Figure 5 shows the HR and CR of inorganic through consumption of freshwater fish by both adults and children in Hong Kong. An HR higher than 1 implies that the EDI exceeded the RfD for the contaminant of interest and that systemic effect may occur.

Fig. 5
figure 5

Hazard ratios and cancer risk of inorganic As through freshwater fish by adults and children in Hong Kong. The consumption rates are 93 g day−1 for adults and 50 g day−1 for children, respectively. Each box represents interquartile range (25th and 75th percentiles) of hazard ratios and cancer risk of each fish. MF mandarin fish, NSH northern snakehead, LB largemouth bass, BC bighead carp, GC grass carp

In the present study, there was only largemouth bass HR value (1.18 for adult, 1.71 for children) was over 1 in the 10 % inorganic As of total As condition, all the HR values of other fish in three assuming conditions were lower than 1, suggesting that the residents may have a significant potential health risk by consuming largemouth bass and children have higher risk than adult. A risk above the 10−6 value considered by the USEPA (1989) as an acceptable risk for cancer when estimating the lifetime excess CR of As. The CR values of fish were all above 10−6, largemouth bass (5.3 × 10−4) in the 10 % inorganic As of total As condition, northern snakehead (1.75 × 10−4) in the 20 % inorganic As of total As condition and bighead carp (1.42 × 10−4) in the 30 % inorganic As of total As condition CR value were was higher than the upper limit of the acceptable risk levels (10−4) (USEPA 2010).

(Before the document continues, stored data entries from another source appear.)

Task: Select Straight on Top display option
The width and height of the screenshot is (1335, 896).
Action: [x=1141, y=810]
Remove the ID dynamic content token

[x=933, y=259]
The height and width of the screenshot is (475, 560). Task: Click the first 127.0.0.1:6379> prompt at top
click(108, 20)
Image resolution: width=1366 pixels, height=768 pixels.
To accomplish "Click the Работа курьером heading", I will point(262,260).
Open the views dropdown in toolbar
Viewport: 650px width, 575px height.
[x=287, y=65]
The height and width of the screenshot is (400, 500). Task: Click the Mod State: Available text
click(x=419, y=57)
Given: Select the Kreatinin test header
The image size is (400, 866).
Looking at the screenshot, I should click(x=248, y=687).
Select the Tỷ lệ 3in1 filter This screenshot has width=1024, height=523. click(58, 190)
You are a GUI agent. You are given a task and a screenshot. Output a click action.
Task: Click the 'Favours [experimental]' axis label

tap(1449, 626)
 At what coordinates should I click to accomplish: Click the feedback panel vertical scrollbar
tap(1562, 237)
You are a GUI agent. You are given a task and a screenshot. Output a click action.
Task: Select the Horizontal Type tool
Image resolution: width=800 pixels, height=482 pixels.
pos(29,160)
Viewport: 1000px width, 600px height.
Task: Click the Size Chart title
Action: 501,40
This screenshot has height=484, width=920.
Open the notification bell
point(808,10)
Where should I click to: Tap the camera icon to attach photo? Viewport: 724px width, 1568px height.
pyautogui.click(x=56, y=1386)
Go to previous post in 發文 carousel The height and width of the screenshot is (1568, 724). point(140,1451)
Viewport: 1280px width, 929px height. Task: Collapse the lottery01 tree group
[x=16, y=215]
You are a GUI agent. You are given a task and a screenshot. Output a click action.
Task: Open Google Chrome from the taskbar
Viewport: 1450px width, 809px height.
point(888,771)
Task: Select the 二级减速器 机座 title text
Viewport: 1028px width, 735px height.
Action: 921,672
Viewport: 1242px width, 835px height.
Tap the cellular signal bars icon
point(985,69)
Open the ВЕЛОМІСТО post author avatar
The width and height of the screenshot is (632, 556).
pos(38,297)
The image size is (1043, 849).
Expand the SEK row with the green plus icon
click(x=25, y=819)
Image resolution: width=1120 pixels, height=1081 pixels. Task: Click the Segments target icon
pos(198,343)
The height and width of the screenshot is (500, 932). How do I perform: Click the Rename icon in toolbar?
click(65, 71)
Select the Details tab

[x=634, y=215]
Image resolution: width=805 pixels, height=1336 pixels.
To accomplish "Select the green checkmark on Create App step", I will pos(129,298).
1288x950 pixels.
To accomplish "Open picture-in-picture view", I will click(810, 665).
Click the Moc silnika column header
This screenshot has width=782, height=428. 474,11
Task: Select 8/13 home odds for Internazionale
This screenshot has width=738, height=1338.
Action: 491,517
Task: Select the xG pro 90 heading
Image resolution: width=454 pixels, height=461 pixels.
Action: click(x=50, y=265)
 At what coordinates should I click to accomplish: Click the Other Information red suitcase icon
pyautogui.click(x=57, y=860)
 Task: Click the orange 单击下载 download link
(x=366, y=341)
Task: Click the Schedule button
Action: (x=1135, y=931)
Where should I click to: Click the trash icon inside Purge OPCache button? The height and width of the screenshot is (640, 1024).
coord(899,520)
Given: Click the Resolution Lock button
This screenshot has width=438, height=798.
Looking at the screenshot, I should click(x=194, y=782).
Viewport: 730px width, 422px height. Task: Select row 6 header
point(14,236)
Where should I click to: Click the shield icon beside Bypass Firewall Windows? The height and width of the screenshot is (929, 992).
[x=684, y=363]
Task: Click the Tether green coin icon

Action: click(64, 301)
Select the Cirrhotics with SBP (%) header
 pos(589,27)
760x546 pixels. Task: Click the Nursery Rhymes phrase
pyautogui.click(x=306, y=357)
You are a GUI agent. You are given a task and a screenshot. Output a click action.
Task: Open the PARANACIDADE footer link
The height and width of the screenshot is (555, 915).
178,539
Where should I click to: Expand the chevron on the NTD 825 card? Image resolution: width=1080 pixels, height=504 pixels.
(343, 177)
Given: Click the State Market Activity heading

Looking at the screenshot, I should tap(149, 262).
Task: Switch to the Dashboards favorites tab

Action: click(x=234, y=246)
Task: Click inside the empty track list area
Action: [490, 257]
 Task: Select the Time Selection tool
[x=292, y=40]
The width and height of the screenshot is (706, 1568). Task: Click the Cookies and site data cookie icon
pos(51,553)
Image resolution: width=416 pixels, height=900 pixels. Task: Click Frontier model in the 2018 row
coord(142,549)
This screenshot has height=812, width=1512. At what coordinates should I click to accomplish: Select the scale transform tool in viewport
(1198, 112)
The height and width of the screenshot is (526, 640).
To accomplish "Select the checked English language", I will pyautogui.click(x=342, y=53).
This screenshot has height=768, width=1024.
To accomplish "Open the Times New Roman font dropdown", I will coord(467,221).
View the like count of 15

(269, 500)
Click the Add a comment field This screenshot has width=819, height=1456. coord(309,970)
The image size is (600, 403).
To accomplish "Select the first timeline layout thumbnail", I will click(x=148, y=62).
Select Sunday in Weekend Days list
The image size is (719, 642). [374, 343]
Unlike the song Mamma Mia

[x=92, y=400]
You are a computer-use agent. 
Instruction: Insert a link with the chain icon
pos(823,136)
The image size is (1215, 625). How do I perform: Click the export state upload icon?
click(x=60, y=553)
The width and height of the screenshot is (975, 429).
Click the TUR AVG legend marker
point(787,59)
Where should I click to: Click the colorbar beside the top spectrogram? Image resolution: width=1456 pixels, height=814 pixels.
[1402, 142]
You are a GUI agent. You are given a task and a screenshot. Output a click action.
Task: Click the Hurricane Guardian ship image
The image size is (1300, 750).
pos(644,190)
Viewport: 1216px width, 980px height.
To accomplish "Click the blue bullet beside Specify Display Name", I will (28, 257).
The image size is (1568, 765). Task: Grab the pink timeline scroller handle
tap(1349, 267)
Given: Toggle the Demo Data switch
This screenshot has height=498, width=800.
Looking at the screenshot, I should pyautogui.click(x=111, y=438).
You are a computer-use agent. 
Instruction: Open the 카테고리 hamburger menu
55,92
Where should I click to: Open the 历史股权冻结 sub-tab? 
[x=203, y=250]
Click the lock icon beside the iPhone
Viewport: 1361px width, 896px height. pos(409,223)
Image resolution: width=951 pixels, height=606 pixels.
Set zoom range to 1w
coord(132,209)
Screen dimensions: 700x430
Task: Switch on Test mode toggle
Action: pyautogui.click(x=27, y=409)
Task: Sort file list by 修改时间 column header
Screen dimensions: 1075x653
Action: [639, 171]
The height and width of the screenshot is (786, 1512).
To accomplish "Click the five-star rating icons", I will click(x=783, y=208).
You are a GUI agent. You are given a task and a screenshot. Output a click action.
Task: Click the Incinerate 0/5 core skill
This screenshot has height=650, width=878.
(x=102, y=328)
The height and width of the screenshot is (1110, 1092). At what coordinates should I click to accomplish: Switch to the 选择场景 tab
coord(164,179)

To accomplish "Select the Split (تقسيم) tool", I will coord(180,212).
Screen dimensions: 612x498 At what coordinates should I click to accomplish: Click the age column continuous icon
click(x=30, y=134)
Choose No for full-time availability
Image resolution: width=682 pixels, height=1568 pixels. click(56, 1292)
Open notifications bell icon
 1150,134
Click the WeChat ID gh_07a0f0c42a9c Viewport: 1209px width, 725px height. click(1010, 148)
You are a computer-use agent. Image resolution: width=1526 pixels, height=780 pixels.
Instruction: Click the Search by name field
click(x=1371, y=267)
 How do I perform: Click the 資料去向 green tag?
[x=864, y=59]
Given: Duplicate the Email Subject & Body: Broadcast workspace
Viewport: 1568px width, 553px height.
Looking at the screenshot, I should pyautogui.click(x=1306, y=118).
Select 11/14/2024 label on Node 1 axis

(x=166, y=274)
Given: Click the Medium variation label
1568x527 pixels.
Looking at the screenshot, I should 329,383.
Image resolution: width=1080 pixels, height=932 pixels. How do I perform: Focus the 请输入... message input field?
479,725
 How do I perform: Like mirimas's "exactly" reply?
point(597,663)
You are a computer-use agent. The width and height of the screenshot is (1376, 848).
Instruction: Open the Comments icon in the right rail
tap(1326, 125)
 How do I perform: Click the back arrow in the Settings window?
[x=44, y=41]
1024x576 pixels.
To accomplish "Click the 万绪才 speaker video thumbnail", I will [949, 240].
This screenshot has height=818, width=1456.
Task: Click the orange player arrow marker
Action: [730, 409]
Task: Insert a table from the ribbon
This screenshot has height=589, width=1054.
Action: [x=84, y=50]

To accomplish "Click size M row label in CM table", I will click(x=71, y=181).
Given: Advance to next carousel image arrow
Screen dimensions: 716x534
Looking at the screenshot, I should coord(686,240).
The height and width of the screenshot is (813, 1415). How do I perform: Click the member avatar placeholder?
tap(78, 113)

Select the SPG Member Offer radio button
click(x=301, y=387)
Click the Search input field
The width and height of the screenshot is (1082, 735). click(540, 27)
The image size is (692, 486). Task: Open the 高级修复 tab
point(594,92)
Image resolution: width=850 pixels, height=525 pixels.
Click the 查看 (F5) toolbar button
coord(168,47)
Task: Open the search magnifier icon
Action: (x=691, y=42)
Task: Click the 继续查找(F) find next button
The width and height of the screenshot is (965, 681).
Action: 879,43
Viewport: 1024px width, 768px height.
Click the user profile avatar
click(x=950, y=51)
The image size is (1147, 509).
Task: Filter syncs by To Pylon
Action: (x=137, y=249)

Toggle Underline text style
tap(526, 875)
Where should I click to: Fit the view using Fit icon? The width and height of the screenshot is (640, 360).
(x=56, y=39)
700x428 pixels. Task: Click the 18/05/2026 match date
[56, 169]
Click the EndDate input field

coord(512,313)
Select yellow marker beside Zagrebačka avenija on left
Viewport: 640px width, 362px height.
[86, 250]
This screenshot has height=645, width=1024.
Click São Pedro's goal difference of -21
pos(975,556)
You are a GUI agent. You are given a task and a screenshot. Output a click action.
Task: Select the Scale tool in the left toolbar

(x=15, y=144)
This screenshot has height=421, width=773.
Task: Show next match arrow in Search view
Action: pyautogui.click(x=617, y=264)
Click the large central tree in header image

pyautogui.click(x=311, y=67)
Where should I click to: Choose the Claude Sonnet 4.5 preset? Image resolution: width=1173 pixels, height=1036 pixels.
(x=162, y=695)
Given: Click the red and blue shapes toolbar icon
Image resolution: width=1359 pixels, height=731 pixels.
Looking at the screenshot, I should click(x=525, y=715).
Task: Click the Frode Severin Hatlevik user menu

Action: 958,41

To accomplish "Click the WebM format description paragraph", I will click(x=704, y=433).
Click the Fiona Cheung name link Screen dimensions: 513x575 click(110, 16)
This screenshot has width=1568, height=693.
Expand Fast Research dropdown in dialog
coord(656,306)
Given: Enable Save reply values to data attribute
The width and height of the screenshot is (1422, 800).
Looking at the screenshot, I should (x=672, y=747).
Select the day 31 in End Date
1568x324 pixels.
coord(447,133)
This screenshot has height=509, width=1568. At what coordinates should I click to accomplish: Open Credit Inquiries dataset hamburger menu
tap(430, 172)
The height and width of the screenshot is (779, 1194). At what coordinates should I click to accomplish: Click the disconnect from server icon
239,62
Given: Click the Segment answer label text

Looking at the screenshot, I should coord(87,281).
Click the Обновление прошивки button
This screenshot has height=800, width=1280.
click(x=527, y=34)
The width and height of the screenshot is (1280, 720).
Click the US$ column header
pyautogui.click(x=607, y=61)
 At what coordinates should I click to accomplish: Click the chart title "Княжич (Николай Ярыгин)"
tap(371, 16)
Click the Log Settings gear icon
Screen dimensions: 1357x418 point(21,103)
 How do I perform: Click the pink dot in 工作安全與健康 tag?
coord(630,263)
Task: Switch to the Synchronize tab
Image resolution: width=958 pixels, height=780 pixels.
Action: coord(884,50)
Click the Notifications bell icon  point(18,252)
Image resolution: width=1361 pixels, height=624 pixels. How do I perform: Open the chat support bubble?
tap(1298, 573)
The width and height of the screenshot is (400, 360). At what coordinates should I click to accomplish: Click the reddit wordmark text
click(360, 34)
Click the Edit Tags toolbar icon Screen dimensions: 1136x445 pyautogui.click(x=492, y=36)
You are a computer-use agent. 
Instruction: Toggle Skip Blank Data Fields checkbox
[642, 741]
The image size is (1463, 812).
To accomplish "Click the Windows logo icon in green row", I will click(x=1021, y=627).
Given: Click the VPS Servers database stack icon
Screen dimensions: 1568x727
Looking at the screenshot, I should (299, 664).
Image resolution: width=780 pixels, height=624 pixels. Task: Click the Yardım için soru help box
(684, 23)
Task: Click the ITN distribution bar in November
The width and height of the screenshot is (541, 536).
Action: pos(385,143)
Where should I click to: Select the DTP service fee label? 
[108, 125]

It should be noted that the assessment results may be influenced by uncertainty factors such as fish ingestion rates and further investigation would be necessary to investigate the bioavailability of inorganic As in fish to humans (Moreda-Pineiro et al. 2011). However, the present results provide useful information showing that the consumption of largemouth bass, northern snakehead and bighead carp might impose health risks to the local population, especially pregnant and nursing mothers who are more likely to be susceptible to inorganic As.

Conclusions

EF, I geo and RAC showed that the sediment samples of freshwater fish ponds in PRD are polluted moderately by As. BASF showed that omnivorous fishes and zooplankton accumulated more As from sediment than carnivorous fish. There was no biomagnification or biodiminution of As from lower trophic levels to fish in freshwater fish ponds. Risk assessment indicated the consumption of largemouth bass, northern snakehead and bighead carp might impose health risks to the local population, due to the fact that the CR value exceeded the upper limit of the acceptable risk levels (10−4) (USEPA 2010).